14 odpowiedzi na “Świątynia Opatrzności – wnętrze”

  1. Leszku czy pod/przed tabernakulum jest ławka? jakoś tego nie ogarniam; u nas jest półkole , a nie koło;bo jak tu za plecami kapłana się modlić[czy kapłan stoi tyłem do niektórych wiernych?] pozdrawiam

    1. Tak zgadza się – tam jest ławka. Dokładnie taka sama, jak każda inna, ale jest ona przeznaczona dla asysty. Ludzie siadają tu, skąd zrobiłem to zdjęcie (tu stoi 6 ławek w dwóch rzędach po trzy ławki). Tak samo po 6 ławek jest z prawej i lewej strony ołtarza, ale ludzie siadają jeszcze tylko na tych z lewej. Wynika to z tego, że są dwa wejścia – jedno, które jest naprzeciwko tabernaculum i drugie, które widać z lewej strony zdjęcia, z lewej miejsc, w których spoczywają wielcy Polacy (nb. oba wejścia prowadzą przez podziemny garaż – żadnego eleganckiego wejścia nie ma).

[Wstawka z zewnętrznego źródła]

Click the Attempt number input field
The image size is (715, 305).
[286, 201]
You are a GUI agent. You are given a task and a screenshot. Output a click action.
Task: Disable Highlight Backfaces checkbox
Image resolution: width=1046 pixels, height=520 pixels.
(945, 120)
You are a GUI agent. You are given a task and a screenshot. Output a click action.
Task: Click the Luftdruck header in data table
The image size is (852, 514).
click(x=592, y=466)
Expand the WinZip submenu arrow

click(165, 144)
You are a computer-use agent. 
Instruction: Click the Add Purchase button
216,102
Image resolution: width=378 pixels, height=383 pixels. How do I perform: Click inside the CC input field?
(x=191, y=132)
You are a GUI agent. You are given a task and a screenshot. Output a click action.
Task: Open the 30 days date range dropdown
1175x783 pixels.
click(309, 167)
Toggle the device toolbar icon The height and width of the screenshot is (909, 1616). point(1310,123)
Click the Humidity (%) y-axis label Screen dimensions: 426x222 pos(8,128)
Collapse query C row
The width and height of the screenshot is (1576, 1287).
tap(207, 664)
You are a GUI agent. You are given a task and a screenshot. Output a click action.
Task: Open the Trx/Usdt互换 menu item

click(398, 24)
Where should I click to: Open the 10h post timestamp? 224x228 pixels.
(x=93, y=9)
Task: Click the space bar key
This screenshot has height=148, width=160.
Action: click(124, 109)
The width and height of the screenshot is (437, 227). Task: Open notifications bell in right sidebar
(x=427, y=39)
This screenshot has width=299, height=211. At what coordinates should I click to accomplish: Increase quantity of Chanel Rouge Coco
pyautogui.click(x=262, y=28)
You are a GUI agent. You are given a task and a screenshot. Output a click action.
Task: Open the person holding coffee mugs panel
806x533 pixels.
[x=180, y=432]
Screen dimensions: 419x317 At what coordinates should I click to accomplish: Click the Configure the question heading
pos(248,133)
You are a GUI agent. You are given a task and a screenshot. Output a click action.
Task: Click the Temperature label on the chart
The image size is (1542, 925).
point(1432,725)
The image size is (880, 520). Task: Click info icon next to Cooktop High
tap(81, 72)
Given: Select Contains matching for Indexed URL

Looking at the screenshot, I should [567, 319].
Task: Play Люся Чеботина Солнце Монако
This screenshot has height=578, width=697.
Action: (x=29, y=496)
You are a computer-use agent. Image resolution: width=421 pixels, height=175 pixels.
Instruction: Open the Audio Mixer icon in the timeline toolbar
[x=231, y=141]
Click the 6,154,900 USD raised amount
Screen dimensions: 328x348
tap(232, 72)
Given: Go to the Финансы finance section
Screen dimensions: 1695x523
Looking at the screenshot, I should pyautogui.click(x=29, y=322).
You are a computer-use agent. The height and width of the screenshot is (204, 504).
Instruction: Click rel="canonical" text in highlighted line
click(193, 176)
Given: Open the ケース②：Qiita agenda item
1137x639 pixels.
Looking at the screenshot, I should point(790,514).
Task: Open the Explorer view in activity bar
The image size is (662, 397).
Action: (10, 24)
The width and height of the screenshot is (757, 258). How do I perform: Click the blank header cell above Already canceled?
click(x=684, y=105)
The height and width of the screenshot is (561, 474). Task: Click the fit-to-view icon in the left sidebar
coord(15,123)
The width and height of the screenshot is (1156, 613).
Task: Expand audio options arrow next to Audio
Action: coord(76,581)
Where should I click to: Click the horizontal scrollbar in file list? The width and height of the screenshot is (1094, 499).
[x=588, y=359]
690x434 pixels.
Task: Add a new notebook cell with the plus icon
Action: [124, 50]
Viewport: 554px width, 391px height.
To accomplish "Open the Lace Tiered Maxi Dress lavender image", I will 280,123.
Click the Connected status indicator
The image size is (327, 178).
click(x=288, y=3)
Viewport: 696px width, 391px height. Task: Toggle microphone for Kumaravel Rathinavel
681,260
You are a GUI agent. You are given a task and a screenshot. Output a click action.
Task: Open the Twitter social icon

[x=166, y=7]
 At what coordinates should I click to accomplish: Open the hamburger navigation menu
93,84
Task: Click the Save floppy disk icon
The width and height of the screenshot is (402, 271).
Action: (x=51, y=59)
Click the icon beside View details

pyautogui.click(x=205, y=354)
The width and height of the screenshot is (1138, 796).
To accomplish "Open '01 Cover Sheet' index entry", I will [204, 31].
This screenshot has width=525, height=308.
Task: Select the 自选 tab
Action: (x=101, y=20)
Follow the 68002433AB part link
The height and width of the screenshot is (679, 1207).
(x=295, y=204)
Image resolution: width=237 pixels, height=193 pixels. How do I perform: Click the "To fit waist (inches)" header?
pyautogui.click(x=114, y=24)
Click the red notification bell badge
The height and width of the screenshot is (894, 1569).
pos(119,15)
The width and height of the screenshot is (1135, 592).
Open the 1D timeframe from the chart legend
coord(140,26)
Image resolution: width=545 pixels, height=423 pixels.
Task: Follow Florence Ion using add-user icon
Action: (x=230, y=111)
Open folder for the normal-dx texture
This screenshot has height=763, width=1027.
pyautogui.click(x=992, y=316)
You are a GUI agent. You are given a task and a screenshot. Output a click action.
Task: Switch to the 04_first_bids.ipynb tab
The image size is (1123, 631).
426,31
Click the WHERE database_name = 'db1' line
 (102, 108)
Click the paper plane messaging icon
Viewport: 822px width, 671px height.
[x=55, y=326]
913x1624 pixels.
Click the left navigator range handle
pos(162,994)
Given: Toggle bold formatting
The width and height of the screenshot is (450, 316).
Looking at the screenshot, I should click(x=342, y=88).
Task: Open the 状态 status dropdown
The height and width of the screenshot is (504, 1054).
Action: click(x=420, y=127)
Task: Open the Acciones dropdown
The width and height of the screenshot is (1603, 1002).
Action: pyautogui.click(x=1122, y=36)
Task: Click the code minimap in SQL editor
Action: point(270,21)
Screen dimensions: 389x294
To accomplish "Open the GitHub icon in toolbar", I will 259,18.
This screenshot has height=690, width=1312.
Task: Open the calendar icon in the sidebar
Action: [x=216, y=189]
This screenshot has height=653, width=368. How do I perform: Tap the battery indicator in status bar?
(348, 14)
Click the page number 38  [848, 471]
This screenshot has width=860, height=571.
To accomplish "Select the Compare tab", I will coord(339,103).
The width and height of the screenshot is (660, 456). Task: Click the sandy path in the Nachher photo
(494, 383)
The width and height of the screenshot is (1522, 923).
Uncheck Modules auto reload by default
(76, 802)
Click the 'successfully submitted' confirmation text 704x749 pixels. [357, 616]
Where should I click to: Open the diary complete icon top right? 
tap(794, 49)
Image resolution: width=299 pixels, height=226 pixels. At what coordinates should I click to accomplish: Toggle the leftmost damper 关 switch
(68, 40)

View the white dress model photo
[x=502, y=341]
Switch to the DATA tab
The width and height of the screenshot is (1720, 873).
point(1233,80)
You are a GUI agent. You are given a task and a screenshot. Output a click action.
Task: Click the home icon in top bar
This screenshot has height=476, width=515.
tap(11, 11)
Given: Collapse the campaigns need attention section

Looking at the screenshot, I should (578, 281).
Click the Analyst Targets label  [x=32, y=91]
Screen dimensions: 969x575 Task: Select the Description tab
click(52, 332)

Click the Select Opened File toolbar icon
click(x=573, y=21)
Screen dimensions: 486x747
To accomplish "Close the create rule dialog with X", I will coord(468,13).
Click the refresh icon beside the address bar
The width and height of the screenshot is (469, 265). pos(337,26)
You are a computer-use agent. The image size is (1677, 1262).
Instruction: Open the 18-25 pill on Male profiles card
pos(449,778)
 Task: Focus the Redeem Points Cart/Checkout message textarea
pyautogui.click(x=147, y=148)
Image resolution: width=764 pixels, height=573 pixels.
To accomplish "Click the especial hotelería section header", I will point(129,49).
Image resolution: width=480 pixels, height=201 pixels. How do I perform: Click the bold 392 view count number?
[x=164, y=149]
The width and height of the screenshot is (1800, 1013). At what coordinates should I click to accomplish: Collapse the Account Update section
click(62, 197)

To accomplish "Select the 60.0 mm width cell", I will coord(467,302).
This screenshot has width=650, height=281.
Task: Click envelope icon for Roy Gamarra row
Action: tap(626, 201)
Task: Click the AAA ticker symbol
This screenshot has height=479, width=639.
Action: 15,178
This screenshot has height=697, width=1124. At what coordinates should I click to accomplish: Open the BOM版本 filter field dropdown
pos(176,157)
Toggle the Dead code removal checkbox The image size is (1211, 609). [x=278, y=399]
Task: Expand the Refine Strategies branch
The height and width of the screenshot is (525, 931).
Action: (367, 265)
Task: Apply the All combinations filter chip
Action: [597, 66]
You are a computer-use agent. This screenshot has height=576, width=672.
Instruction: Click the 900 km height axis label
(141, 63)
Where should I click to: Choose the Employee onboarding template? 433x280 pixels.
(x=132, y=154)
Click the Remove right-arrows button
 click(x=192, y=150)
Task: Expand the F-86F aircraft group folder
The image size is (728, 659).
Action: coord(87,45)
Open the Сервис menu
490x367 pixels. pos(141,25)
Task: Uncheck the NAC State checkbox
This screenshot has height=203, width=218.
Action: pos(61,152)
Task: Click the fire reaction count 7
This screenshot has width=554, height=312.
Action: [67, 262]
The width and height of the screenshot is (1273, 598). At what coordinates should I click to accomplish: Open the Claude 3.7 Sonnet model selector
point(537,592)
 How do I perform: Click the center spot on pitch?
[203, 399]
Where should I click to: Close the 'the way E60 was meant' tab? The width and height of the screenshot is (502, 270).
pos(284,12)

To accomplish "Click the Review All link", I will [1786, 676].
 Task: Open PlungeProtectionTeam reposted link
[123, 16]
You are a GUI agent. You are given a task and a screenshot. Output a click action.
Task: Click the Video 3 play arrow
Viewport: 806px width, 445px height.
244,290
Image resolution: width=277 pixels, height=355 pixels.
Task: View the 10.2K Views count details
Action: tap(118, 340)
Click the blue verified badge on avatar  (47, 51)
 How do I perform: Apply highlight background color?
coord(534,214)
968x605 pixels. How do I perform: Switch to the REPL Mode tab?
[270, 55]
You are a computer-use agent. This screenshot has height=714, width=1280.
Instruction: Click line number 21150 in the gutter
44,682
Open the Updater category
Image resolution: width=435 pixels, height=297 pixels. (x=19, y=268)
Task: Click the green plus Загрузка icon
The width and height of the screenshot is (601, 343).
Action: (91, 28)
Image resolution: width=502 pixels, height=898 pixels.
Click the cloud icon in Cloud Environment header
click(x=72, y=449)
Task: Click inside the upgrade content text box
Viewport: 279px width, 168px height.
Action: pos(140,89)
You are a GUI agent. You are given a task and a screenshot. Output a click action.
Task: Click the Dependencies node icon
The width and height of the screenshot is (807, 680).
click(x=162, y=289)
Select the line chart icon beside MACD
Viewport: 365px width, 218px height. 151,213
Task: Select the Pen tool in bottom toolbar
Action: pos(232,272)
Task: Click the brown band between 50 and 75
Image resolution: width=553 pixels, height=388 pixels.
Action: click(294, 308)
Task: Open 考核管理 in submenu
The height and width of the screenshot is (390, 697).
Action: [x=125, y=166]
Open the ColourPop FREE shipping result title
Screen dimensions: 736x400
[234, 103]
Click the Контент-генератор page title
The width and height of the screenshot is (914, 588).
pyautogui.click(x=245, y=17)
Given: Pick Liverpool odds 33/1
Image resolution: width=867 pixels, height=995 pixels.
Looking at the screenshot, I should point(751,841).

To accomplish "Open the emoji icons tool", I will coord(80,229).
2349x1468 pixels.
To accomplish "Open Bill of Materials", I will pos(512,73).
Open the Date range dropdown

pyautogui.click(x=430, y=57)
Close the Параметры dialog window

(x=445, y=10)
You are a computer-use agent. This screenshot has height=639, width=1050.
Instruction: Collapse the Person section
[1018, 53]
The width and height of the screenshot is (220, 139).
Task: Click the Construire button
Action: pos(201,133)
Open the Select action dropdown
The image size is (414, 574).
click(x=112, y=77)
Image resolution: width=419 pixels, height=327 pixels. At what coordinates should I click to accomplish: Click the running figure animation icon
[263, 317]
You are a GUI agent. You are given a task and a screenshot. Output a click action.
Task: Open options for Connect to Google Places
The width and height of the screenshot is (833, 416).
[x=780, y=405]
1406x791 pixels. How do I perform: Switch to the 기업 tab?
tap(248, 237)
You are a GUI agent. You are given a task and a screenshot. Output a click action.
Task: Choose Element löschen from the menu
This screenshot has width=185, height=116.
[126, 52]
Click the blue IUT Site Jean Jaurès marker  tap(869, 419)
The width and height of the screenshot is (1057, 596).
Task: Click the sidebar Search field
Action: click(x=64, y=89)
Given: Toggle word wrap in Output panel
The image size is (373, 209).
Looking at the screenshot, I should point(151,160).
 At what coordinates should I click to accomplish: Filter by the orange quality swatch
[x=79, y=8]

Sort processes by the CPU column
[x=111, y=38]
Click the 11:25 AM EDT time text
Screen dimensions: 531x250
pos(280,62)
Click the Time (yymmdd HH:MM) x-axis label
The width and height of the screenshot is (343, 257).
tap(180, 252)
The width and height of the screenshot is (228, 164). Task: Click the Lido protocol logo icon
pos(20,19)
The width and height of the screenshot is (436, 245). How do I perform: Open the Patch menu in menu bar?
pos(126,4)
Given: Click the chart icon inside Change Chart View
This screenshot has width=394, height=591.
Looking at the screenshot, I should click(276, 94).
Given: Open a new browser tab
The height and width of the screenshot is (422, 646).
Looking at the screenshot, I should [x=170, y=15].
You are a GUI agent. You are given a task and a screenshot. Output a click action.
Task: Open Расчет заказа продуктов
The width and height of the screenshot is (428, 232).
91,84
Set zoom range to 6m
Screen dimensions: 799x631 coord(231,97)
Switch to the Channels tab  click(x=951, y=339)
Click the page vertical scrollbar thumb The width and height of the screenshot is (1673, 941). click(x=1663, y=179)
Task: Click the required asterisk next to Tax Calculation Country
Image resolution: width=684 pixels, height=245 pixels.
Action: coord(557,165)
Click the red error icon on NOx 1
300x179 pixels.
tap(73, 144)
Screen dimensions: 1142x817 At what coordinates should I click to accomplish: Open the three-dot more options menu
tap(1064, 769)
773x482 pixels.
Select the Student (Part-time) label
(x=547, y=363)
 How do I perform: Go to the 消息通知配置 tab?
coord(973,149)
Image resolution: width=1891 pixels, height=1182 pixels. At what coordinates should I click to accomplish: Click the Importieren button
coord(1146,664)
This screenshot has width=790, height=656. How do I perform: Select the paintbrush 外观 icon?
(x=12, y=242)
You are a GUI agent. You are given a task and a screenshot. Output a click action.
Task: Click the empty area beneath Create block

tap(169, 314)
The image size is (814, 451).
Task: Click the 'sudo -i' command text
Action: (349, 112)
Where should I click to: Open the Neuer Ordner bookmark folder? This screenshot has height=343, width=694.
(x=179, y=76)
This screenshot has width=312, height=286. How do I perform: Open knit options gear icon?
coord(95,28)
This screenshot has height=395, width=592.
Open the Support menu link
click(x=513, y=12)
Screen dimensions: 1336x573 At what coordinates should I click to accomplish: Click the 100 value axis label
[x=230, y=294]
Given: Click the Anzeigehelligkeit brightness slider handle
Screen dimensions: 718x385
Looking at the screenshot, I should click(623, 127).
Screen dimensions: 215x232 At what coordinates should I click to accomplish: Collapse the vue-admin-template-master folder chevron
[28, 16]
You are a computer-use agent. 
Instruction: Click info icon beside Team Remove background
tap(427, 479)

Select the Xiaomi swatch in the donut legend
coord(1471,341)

  2. Ślicznie i dziękuję bardzo,byłam tam ale nie weszliśmy do środka
    🙁 była zamknięta,za późno przyszliśmy,ale mam nadzieję że znów zobaczę 🙂 Pozdrawiam cieplutko 🙂 bliznich

    1. Na tym zdjęciu widać też Panteon Wielkich Polaków – to są te miejsca po trzy płyty z jasnego marmuru. Cały kościół to surowy (nawet nie otynkowany) beton – łącznie z podłogą (tylko w tej części gdzie kościół jest szara, najtańsza wykładzina podłogowa), ale są tam wmurowane płyty marmurowe – po pierwsze te cztery ołtarzowe (Jan Paweł II, obraz Chrystusa Miłosiernego, ks. Jerzy Popiełuszko i św. Andrzej Bobola – jeśli dobrze rozpoznałem), ale również płyty Panteonu – od wewnątrz, które widać na zdjęciu, a także na zewnątrz w korytarzu okalającym to pomieszczenie.

    2. Leszku, dziękuję, ślicznie, coś ciekawego, myślałam że już gotowe a okazało że jeszcze nie…

  3. Piękne wnętrze 🙂 Dzięki serdeczne. Nie myślałam, że ta nie wykończona świątynia ma tak niesamowite wnętrze. Myślę, że pierwsze co zrobię jak będę w Warszawie to tam pojadę 🙂 Jeszcze raz dziękuję i pozdrawiam mile 🙂

    1. No to radzę przyjść na 7:00, lub na 18:00, bo wtedy tam są msze. W swojej historii mam już i takie przeżycie, że ksiądz odprawiał mszę tylko dla mnie jednego (bo nikt więcej nie przyszedł), ale takiej bliskości Stołu Pańskiego, jak tu, nigdzie nie odczuwałem (choć tu kilka, a nawet kilkanaście osób zawsze jest).

    2. To oficjalne zdjęcie zostało zrobione prawdziwym aparatem i na dodatek bez używania flesza, dzięki czemu są m.in. dwa cienie stojącego Krzyża (bo od tych dwóch lamp, z których jedna jest nad JPII, a druga nad ks. Jerzym). Jednak kolory prawdziwsze są na moim zdjęciu – szary beton jest rzeczywiście szary, a nie beżowy…

  4. Ta bliskość ołtarza to znaczący plus; człowiek czasem potrzebuje odczuć rzeczywistość nadprzyrodzoną takim czy innym zmysłem…Wierzę, że ta świątynia powstania, a raczej że zostanie ukończona. Bo już zaistniała. To jedna ze znaczących zasług śp. prymasa Józefa Glempa.

    1. Też mam nadzieję, że zostanie ukończona, ale obawiam się, że ja już tego nie doczekam :(PS: Muszę się pochwalić, że w swoich licznikach dorobiłem właśnie możliwość wywołania notki, do której ktoś zajrzał – i właśnie w ten sposób wywołałem notkę, by Ci odpowiedzieć.

Możliwość komentowania została wyłączona.